* [What you need to do]
A) List every author named in the exchange-rate paper summary.
B) Copy from the exchange-rate paper summary the passage from "Ethan Ilzetzki, London" up to and including "Paper No. 23134)".

* [Given text]
Ethan Ilzetzki, London School of Economics, and Carmen M. Reinhart and Kenneth S. Rogoff, Harvard University and NBER

Exchange Arrangements Entering the 21st Century: Which Anchor Will Hold? (NBER Working Paper No. 23134)

This paper provides a comprehensive history of anchor or reference currencies, exchange rate arrangements, and a new measure of foreign exchange restrictions for 194 countries and territories over 1946-2016. Ilzetzki, Reinhart, and Rogoff find that the often-cited post-Bretton Woods transition from fixed to flexible arrangements is overstated; regimes with limited flexibility remain in the majority. Their central finding is that the U.S. dollar scores (by a wide margin) as the world's dominant anchor currency and, by some metrics, its use is far wider today than 70 years ago. In contrast, the global role of the euro appears to have stalled in recent years. While the incidence of capital account restrictions has been trending lower for decades, an important wave toward capital market integration dates as recently as the mid-1990s. The researchers suggest that record accumulation of reserves post 2002 has much to do with many countries' desire to stabilize exchange rates in an environment of markedly greater capital mobility. Indeed, the continuing desire to manage exchange rates despite increased capital mobility post-2003 may be a key factor underpinning the modern-day Triffin dilemma that some have recently pointed to.

Entries on finding words and elements:
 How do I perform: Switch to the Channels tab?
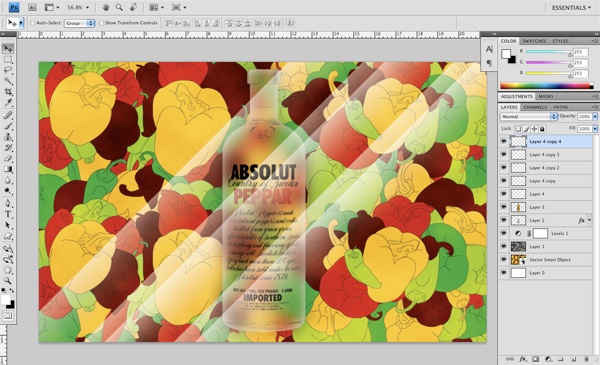click(535, 107)
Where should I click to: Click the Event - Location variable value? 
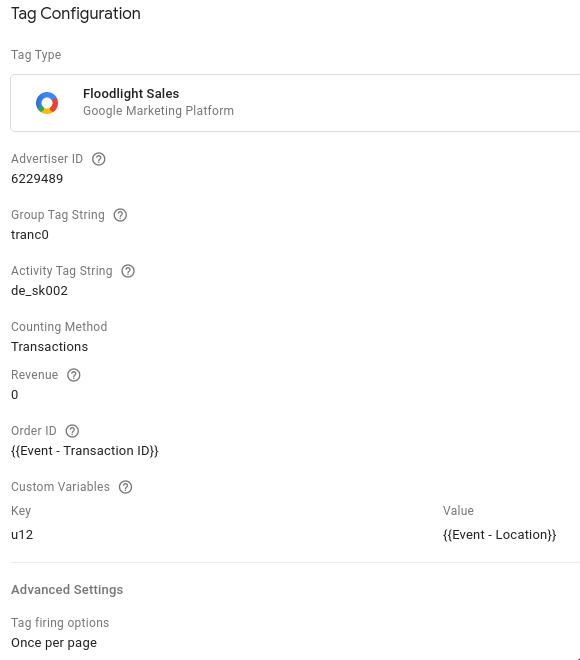(x=500, y=535)
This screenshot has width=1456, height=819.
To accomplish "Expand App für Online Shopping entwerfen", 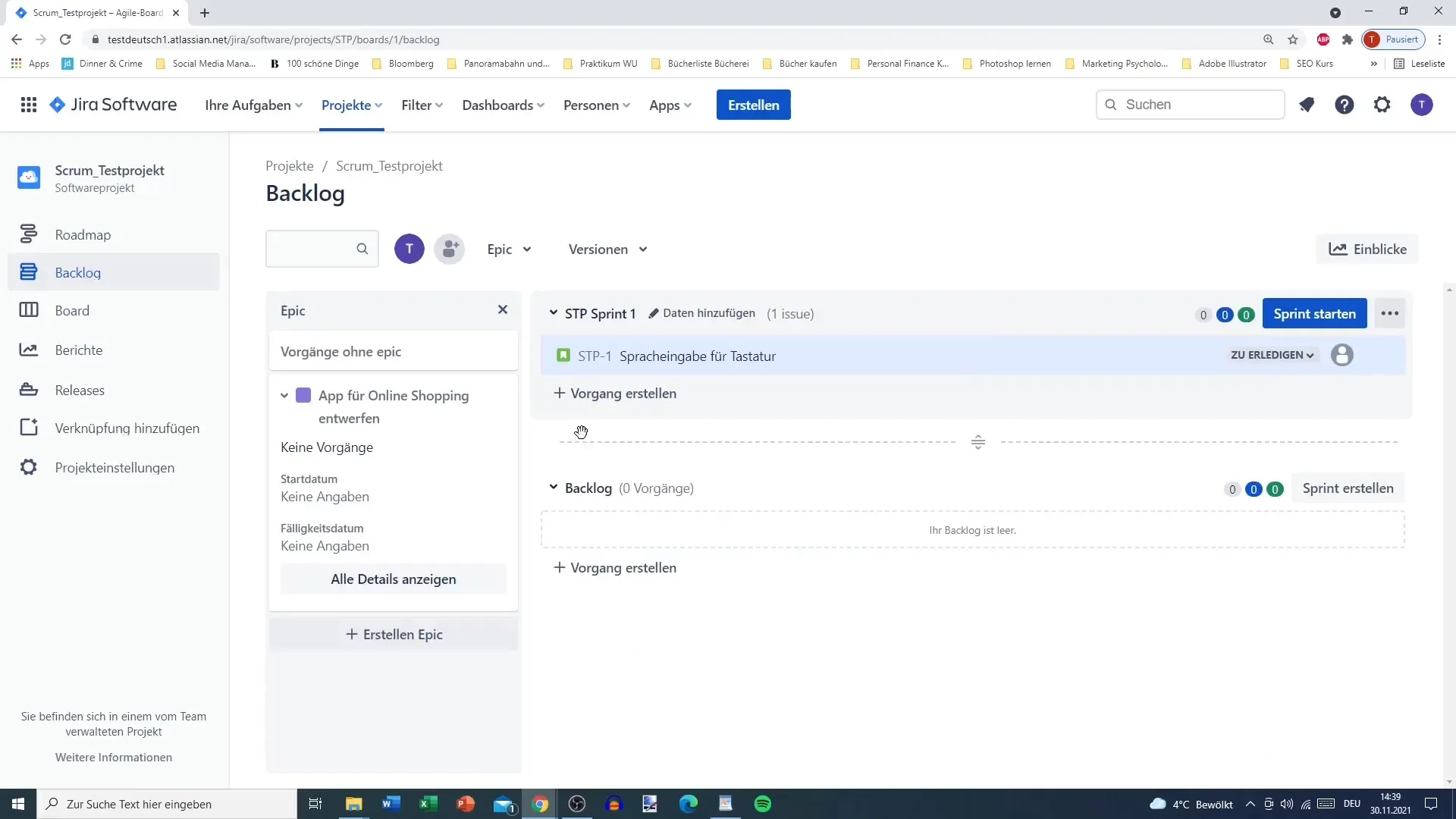I will [284, 395].
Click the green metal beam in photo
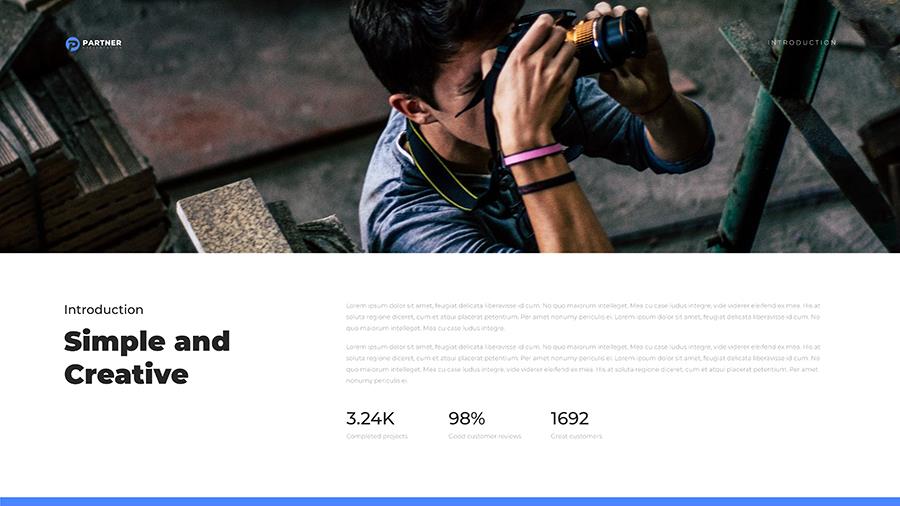 coord(775,126)
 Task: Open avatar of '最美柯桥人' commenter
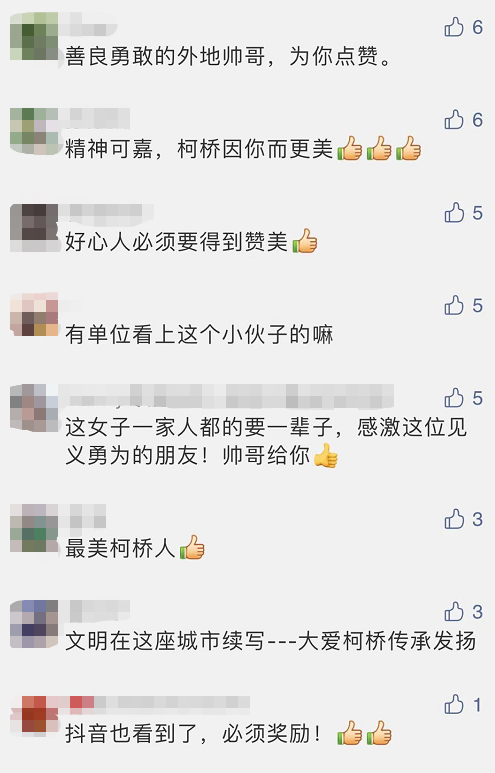34,527
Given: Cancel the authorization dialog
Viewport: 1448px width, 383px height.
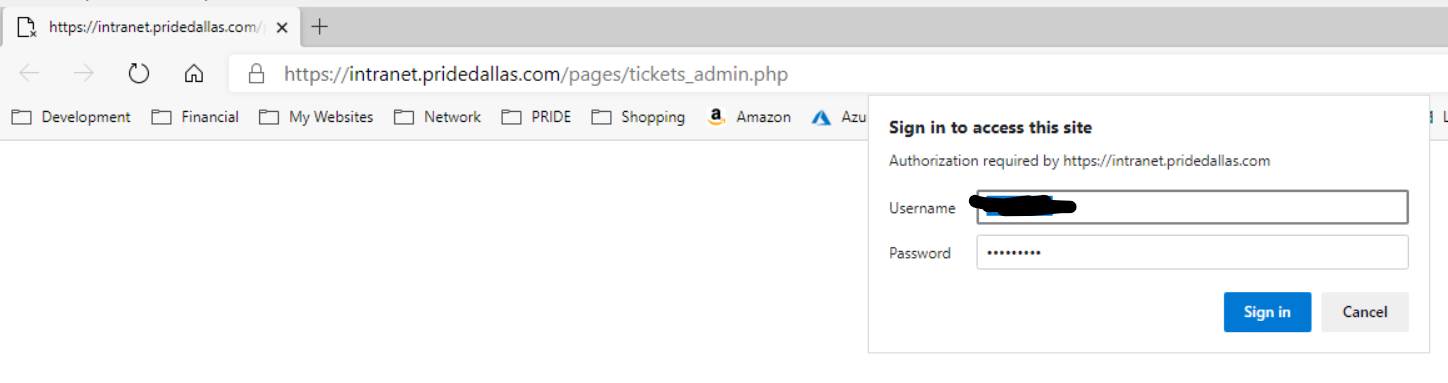Looking at the screenshot, I should pos(1365,312).
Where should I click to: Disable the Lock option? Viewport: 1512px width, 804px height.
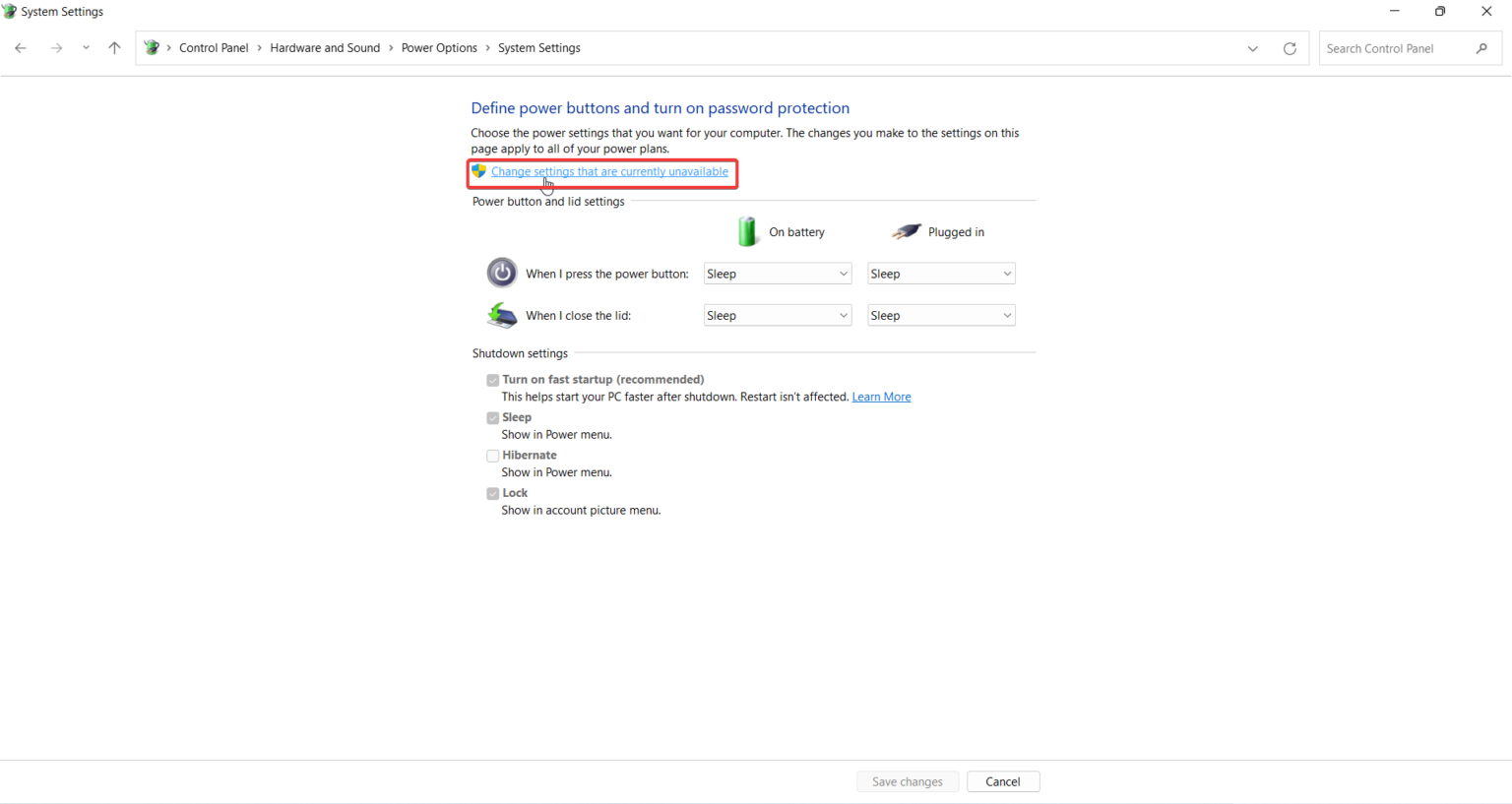(x=492, y=493)
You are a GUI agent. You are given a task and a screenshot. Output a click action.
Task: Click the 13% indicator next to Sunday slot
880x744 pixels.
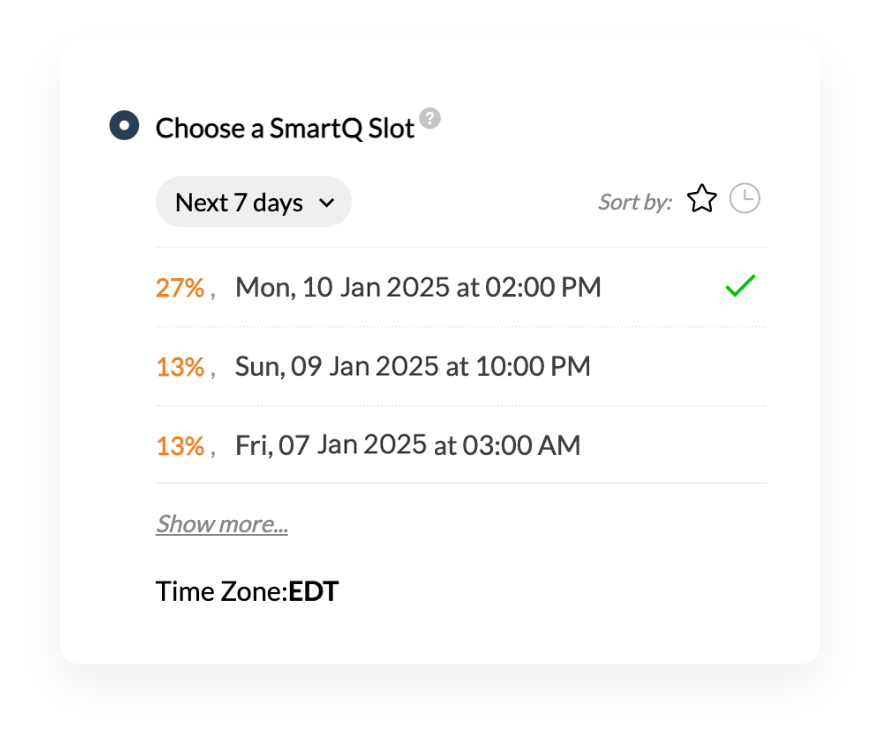click(180, 367)
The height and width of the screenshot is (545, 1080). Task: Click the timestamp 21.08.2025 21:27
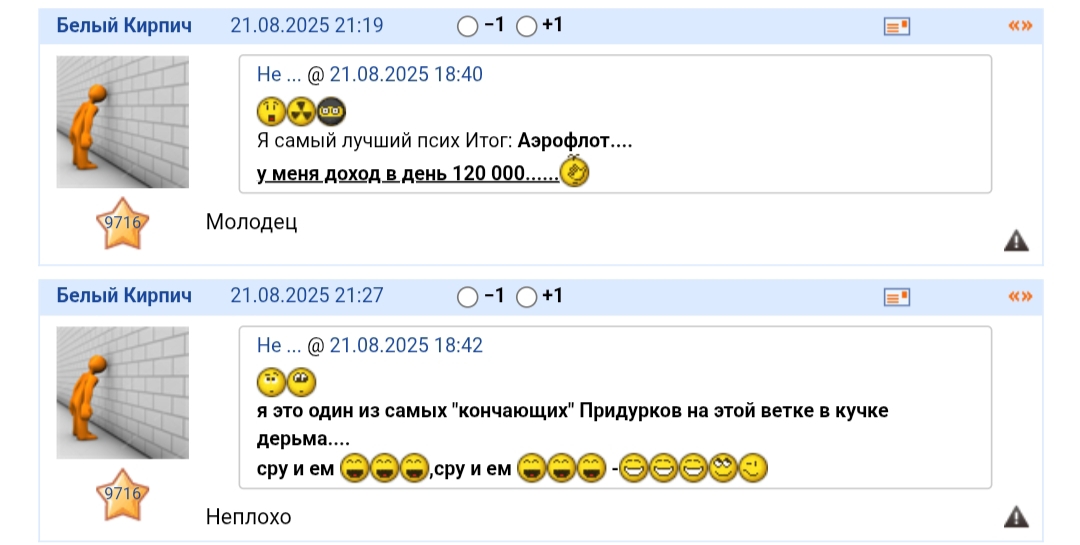tap(307, 296)
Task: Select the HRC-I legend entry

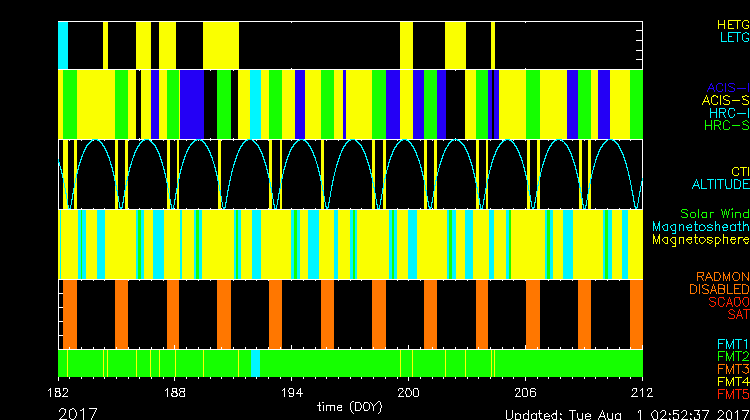Action: [727, 113]
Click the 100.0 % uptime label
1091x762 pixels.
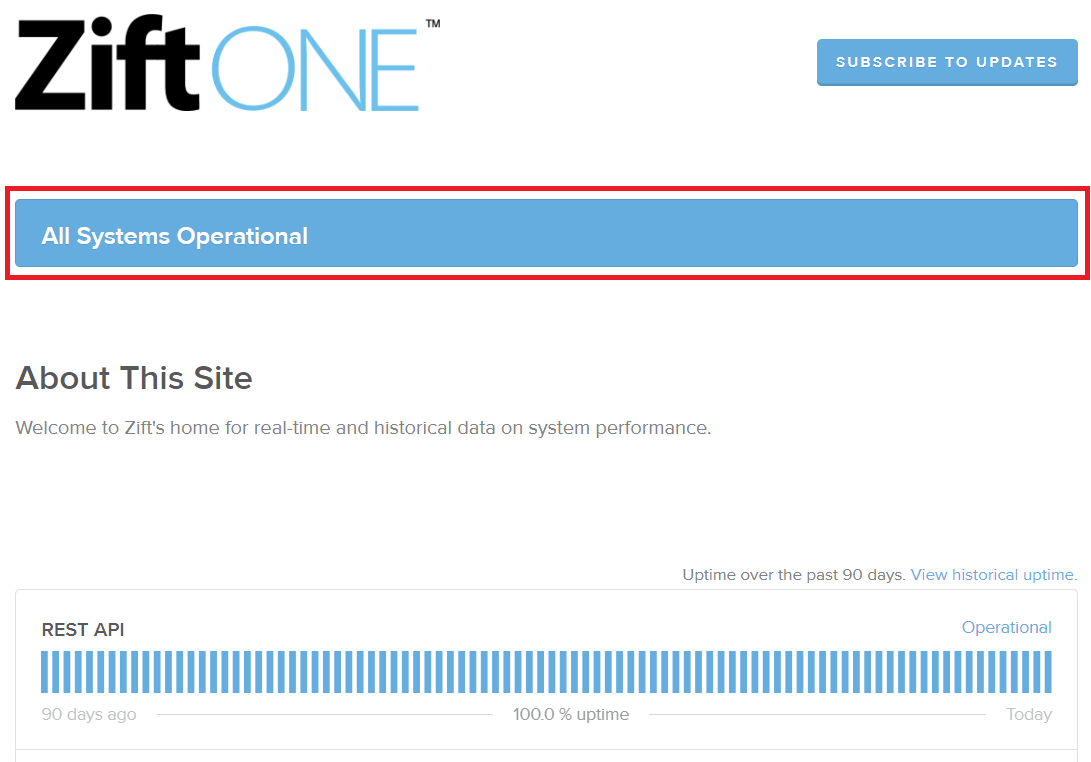click(570, 714)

* [Completed exercise]
A) Ethan Ilzetzki, Carmen M. Reinhart, Kenneth S. Rogoff

B)
Ethan Ilzetzki, London School of Economics, and Carmen M. Reinhart and Kenneth S. Rogoff, Harvard University and NBER

Exchange Arrangements Entering the 21st Century: Which Anchor Will Hold? (NBER Working Paper No. 23134)